Gone to hit the highway
March 17, 2003 10:13 AM   Subscribe

Highway Ulysses is a new play premiering at Boston's American Repertory Theatre. Playwright/composer Rinde Eckert and ART artistic director/Sam Shepherd's regular director Robert Woodruff have collaborated on an envigorating new play with music about a Vietnam vet on a road trip to find his son that parallels Homer's Odyssey. The ART's website is similarly informative and engaging as it points out the frightening timeliness of The Odyssey in the current world. (more inside)
posted by pxe2000 (8 comments total)

 
i chose to post about this not to drum up ticket sales (the show closes this sunday and the number of beantown mefites is probably tiny), but to stimulate discussion about post-9/11 art. this is probably one of the best works of art in any medium that i've seen to address many issues that have been on our minds as a country -- it works very well as both a play and as a political statement, and the character examination never grows didactic. with the world in the state that it's in, what works of art have been inspiring you or mirroring your worldview?
posted by pxe2000 at 10:29 AM on March 17, 2003


A nice piece and no reason to be apologetic. However, in Homer, it is the son who is searching for the father rather than (as you have it) the father searching for the son.
posted by Postroad at 10:51 AM on March 17, 2003


in the immortal words of another famous homer:
d'oh!

or, to be more specific, this one deviates from the text in the sense that ulysses goes on a road trip to save his son from becoming a ward of the state, where in homer's tale telemachus goes to find his father.
posted by pxe2000 at 11:06 AM on March 17, 2003


When you say it's a "play with music," what do you mean exactly--how integral is the music with respect to the overall work? Because if it's anything like the Mackey/Eckert opera Ravenshead, I'm there. Eckert's writing for that showed he had a great sense of humor--high-culture while still being enjoyable and accessible.
posted by Prospero at 11:47 AM on March 17, 2003


it's hard for me to describe how it's a play with music because i haven't seen many plays like this. to define it by what it isn't, it's not a broadway musical and it's not a play with incidential music. there are a few places in which characters sing something that's on their minds but the staging suggests is not something they'd say aloud -- many of ulysses' reveries happen in song because he can't quite bring himself to really say it. however, there are a few points at which characters break into semi-operatic song and it's clear other people are hearing what they're saying. does that make any sense?
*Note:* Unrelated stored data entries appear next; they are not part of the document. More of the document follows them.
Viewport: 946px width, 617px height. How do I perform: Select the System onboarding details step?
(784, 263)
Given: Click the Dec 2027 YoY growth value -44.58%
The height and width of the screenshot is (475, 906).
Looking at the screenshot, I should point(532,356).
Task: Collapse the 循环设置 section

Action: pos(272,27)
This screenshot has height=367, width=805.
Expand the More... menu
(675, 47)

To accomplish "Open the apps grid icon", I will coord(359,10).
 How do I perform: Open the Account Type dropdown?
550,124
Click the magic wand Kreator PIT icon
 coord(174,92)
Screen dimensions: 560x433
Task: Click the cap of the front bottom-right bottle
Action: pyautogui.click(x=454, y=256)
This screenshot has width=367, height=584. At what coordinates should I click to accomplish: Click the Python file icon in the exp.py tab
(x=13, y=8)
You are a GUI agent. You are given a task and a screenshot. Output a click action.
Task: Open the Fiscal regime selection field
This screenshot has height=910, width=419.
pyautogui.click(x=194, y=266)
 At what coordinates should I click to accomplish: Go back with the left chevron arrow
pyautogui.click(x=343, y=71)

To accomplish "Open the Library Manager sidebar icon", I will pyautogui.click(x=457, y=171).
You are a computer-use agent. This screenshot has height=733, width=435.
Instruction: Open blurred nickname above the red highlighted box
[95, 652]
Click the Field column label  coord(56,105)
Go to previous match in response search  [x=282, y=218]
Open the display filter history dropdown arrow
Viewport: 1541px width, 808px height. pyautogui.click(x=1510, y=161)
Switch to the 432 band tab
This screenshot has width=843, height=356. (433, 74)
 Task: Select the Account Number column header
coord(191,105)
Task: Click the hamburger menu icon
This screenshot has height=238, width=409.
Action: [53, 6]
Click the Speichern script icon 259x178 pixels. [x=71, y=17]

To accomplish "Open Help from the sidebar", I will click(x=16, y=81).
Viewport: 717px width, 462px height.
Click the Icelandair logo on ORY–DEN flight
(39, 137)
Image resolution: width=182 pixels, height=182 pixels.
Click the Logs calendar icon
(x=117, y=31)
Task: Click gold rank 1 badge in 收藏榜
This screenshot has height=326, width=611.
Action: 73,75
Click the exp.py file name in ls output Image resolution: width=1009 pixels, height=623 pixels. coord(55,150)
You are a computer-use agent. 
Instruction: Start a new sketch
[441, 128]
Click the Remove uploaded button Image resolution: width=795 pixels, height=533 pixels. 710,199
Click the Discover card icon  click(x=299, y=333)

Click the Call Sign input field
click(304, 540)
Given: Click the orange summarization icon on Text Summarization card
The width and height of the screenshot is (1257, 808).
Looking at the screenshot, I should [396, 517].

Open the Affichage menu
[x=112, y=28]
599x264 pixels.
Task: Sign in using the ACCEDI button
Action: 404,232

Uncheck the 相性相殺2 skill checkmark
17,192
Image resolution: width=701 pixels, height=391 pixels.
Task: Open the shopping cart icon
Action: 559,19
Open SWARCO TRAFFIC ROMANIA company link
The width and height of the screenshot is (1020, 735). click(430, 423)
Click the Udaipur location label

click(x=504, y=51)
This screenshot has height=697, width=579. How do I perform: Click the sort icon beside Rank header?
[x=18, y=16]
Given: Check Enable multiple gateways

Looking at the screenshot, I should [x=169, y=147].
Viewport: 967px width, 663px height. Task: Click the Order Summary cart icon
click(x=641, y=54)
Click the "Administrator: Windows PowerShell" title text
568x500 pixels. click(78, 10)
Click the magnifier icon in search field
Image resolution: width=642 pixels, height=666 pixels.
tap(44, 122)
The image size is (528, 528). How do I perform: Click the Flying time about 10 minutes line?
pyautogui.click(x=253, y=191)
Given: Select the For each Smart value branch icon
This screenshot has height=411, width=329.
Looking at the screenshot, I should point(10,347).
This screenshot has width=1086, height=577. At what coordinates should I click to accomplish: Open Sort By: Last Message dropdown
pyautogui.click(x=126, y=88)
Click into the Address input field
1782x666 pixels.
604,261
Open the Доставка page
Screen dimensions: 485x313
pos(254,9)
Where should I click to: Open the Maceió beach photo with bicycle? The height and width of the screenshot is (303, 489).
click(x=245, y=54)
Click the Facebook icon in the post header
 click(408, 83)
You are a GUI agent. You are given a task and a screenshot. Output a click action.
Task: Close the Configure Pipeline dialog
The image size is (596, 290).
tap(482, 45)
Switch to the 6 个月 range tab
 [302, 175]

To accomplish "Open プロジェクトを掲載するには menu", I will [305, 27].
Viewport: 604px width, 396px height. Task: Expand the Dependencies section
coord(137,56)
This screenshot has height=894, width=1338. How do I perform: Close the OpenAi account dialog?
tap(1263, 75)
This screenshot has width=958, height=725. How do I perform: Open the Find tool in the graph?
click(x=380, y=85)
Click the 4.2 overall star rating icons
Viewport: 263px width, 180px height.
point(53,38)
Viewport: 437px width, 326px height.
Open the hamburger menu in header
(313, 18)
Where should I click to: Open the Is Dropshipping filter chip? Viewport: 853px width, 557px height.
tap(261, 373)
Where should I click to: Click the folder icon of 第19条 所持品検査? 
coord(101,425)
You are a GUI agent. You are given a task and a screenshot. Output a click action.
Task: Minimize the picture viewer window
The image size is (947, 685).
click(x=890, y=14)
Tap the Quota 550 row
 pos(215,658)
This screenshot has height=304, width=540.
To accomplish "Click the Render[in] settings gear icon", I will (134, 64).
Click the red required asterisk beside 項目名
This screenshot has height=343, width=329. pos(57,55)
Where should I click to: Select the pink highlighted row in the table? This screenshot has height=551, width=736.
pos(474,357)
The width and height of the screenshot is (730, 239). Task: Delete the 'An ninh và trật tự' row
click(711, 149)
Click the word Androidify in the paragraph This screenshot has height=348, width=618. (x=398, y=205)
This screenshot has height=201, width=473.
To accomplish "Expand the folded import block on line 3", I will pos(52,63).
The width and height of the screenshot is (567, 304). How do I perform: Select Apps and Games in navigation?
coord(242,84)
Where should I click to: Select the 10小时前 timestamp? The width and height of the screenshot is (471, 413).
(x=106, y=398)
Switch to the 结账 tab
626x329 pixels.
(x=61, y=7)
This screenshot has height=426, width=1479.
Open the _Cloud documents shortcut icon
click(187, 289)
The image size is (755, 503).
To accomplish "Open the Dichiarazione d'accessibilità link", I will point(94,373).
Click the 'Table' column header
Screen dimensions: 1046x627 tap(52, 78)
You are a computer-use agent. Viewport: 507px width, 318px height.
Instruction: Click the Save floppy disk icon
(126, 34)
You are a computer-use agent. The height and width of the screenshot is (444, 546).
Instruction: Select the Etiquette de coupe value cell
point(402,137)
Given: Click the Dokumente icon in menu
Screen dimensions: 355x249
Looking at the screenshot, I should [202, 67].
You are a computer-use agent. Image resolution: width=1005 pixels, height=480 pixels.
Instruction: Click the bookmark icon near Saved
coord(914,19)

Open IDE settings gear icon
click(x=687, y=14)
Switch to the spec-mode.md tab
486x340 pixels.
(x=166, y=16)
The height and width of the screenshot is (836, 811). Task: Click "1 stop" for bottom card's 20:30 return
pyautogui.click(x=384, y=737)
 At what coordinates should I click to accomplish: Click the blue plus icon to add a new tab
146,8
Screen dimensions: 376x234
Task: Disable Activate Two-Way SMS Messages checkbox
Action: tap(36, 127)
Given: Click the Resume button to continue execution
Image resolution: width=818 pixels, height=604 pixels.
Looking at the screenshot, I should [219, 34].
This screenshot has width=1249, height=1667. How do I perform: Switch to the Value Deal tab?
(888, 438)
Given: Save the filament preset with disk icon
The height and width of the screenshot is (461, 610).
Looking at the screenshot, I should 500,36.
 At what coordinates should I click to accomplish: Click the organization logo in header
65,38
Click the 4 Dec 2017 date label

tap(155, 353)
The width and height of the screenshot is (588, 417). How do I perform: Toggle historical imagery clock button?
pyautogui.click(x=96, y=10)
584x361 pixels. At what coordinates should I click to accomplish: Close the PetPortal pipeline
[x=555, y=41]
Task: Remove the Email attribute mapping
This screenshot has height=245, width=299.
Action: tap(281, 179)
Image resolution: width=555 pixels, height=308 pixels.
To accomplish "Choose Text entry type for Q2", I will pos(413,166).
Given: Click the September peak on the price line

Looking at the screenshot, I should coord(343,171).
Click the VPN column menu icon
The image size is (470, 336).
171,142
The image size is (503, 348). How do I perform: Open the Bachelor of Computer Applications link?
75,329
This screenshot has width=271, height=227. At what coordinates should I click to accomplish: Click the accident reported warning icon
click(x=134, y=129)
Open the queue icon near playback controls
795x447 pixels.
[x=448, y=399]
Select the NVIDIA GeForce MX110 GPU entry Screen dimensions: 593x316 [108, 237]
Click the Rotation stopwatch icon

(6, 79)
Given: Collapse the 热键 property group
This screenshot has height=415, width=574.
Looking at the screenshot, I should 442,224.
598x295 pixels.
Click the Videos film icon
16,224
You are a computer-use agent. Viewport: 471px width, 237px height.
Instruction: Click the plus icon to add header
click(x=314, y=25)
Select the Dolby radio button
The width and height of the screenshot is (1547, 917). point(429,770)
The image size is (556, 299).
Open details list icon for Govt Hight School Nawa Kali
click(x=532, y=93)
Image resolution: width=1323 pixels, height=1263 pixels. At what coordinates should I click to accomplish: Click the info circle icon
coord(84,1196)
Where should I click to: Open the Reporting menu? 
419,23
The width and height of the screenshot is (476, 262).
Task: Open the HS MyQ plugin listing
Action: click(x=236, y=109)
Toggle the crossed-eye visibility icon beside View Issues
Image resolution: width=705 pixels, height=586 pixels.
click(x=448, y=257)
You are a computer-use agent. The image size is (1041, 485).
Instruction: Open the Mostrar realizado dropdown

side note: the music is performed and was partly composed by the empty house collective, an improvisational music ensemble that counts chris brokaw among its members.
posted by pxe2000 at 12:07 PM on March 17, 2003


Updating the Odyssey with music without being a musical? Sounds familiar.
posted by CunningLinguist at 12:15 PM on March 17, 2003


pxe2000: what you describe sounds almost exactly like Ravenshead, except that Ravenshead has music playing through the entire piece (which is what I suppose pushes it into the territory of opera). Most of the words are spoken, but occasionally Eckert (who performed the part of Richard Ravenshead) would burst into song.

Ravenshead has a great story that I won't spoil here--go check it out.
posted by Prospero at 5:53 PM on March 17, 2003


thanks for the tip, prospero -- from what i could tell rinde has a gorgeous voice (he sang alone very little, but his one moment was lovely and appropriate) and i'm definitely going to purchase something of his after seeing the play.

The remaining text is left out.